AI Hardware

Highly Accurate Deep Learning Inference with 2-bit Precision

Share this post:

Three months ago, at NeurIPS 2019, we presented a robust 8-bit platform that toppled the 16-bit barrier for deep learning training while fully preserving model accuracy. Today, we’re very excited to be sharing new results that push the envelope for deep learning inference, enabling model deployment to work with high accuracy down to 2-bit precision.

IBM Research has pioneered the pursuit of reduced precision and approximate computing techniques. In the 2015 seminal paper at the International Conference on Machine Learning (ICML), we demonstrated a quadratic improvement in performance efficiency by reducing precision from 32-bit to 16-bit for both training and deployment. Our approach has been broadly adopted, while we have continued to lead with innovations in approximate computing and to push the boundaries of reduced precision.

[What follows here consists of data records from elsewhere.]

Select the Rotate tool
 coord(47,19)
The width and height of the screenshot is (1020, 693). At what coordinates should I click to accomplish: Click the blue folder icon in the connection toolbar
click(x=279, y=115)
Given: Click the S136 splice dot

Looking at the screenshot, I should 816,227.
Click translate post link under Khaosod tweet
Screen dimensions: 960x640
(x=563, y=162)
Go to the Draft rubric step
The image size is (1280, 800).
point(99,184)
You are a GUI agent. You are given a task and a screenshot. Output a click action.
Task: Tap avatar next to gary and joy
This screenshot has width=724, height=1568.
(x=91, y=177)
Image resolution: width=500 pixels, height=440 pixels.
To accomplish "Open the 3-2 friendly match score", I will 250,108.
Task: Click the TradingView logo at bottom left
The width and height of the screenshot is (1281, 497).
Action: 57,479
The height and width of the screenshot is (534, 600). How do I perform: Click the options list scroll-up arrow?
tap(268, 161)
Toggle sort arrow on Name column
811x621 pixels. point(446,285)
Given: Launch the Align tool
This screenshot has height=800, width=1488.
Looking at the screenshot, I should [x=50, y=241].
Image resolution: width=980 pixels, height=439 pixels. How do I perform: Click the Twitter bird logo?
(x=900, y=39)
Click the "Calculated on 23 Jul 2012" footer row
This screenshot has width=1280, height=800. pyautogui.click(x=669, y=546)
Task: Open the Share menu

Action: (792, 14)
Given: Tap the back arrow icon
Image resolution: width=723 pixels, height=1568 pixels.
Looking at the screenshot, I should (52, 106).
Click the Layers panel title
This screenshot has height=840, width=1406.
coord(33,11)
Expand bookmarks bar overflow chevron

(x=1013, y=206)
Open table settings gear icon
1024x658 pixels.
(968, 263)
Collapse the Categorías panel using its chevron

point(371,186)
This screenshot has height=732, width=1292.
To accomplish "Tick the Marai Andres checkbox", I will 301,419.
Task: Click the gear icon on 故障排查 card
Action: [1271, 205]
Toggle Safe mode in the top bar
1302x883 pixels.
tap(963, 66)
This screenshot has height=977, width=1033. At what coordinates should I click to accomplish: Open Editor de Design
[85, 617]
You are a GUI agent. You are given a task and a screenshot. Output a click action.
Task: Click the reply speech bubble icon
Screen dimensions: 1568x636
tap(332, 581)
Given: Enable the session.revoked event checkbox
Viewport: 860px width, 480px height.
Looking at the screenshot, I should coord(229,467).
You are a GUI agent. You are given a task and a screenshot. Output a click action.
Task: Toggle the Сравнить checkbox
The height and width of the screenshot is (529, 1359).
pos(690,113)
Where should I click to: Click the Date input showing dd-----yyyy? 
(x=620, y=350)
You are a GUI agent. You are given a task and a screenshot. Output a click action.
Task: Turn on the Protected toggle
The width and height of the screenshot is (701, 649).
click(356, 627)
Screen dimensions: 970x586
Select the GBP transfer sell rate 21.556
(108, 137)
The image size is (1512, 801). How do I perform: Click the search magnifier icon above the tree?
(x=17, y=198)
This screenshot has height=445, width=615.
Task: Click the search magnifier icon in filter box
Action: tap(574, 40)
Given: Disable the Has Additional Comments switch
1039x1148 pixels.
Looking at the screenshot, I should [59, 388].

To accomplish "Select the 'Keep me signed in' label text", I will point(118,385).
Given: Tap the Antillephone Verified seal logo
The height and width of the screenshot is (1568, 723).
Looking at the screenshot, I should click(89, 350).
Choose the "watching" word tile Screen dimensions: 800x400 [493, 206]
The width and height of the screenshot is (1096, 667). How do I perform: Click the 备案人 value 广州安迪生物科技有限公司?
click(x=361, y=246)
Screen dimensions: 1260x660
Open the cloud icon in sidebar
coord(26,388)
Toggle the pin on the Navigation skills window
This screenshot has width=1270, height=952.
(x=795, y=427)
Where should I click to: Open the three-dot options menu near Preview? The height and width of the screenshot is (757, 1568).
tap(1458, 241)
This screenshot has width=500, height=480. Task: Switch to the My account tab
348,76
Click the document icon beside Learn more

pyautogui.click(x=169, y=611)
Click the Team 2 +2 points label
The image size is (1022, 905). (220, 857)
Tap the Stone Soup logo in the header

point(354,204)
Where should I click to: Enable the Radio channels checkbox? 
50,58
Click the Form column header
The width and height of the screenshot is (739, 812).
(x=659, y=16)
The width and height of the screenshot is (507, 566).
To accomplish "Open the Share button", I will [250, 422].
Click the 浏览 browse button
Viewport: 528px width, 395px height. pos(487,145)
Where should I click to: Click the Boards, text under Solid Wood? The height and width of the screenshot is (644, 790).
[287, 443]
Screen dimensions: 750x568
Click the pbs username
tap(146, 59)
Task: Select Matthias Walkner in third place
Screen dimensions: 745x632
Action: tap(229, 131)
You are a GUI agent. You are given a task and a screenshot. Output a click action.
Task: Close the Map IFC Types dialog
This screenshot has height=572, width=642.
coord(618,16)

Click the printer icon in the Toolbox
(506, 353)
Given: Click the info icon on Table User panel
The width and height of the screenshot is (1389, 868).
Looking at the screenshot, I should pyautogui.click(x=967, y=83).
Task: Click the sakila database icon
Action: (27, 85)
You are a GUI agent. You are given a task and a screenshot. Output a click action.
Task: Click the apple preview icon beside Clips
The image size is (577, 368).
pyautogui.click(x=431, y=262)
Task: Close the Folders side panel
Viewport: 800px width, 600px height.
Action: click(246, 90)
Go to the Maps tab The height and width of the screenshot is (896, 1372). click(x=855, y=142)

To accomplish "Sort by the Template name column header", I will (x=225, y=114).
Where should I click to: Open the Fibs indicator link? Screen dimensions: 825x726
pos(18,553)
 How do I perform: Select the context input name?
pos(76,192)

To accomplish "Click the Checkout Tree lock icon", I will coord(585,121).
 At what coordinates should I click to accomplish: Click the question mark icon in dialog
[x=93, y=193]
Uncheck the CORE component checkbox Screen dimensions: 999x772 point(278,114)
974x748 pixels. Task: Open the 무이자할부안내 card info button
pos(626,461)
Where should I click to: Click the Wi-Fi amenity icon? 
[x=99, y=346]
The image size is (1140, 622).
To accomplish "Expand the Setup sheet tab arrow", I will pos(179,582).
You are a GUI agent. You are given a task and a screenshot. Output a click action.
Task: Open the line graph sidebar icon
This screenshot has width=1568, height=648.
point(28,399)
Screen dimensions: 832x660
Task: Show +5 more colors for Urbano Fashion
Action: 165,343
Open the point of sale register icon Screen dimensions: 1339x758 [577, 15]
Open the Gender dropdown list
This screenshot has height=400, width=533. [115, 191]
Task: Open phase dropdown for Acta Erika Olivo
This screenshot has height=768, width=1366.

At the 2019 SysML conference, we share new results that transcend the leading edge of 8-bit precision for deep learning training: our new activation technique to create a quantized neural network (QNN) achieves high accuracy for 4-bit and 2-bit precision computations, generating multiplicative gains in performance and efficiency. These benefits translate directly to performance, power consumption, and cost for chips performing AI inferencing in edge devices, as shown in Figure 1.

FIGURE 1: The benefits of moving from 32-bit to 2-bit precision for deep learning inference can be exploited for power consumption or performance, using an example workload of classifying 20,000 images.

Reducing precision down to 2 bits has been extensively pursued, with a wide spectrum of quantization techniques. But previous attempts have failed to match the accuracy of 8-bit or 16-bit precision hardware, particularly for convolutional neural networks (CNNs).

Quantized neural networks (QNNs) are formed by quantizing weights and activations to minimize the CNN computation and storage costs. The accuracy degradation with quantization is particularly challenging for CNNs, limited by the ReLU (Rectified Linear Unit) activation function, which inherently relies on high dynamic range and precision to capture the unbounded continuous range of activation values. Collapsing the weights and the unlimited range of ReLU-generated activations into four discrete bins, as required for 2-bit inference computations, causes large accuracy losses for deep learning inference.

In PArameterized Clipping acTivation (PACT), a maximum activation value is automatically derived for the unlimited range of activation values as part of the model training itself. This reduced, fixed dynamic range is then “quantized”, creating four discrete activation values, enabling high accuracy to be retained with 2-bit inference, as shown in Figures 2 and 3. Deriving the maximum activation value, or clipping coefficient, is incorporated in the model training cycles, without any penalty to model training times. The derived clipping coefficients are then incorporated into the deployed inference model with minimal impact to model accuracy when compared to 8-bit or 16-bit inference on CNNs.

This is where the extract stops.